Answer

**step1** Understanding the problem

The problem asks us to evaluate the numerical expression $$-1/2 \times (2 - 3/4)^{-2}$$. We need to follow the order of operations to solve this problem. The order of operations requires us to first simplify the expression inside the parentheses, then apply the exponent, and finally perform the multiplication.

**step2** Simplifying the expression inside the parentheses

First, we need to calculate $$2 - 3/4$$.
To subtract fractions, we need a common denominator. We can rewrite 2 as a fraction with a denominator of 4.
$$2 = 2/1$$
To get a denominator of 4, we multiply the numerator and denominator by 4:
$$2/1 = (2 \times 4) / (1 \times 4) = 8/4$$
Now, we can subtract the fractions:
$$8/4 - 3/4 = (8 - 3) / 4 = 5/4$$
So, the expression inside the parentheses simplifies to $$5/4$$.

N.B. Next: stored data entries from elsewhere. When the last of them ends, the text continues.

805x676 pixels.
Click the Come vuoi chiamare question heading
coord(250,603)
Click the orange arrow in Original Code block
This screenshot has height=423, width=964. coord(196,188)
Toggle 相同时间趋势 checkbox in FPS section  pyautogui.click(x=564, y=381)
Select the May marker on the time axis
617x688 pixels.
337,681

**step3** Applying the exponent

Next, we need to evaluate $$(5/4)^{-2}$$.
A negative exponent means we take the reciprocal of the base and then apply the positive exponent.
The reciprocal of $$5/4$$ is $$4/5$$.
So, $$(5/4)^{-2} = (4/5)^2$$.
Now, we square the fraction:
$$(4/5)^2 = (4 \times 4) / (5 \times 5) = 16/25$$
Thus, $$(5/4)^{-2}$$ simplifies to $$16/25$$.

**step4** Performing the multiplication

Finally, we multiply $$-1/2$$ by the result from the previous step, which is $$16/25$$.
$$-1/2 \times 16/25$$
To multiply fractions, we multiply the numerators together and the denominators together:
$$(-1 \times 16) / (2 \times 25) = -16 / 50$$

**step5** Simplifying the final fraction

The fraction $$-16/50$$ can be simplified. We look for the greatest common divisor of the numerator and the denominator. Both 16 and 50 are even numbers, so they are both divisible by 2.
$$(-16 \div 2) / (50 \div 2) = -8 / 25$$
The simplified result is $$-8/25$$.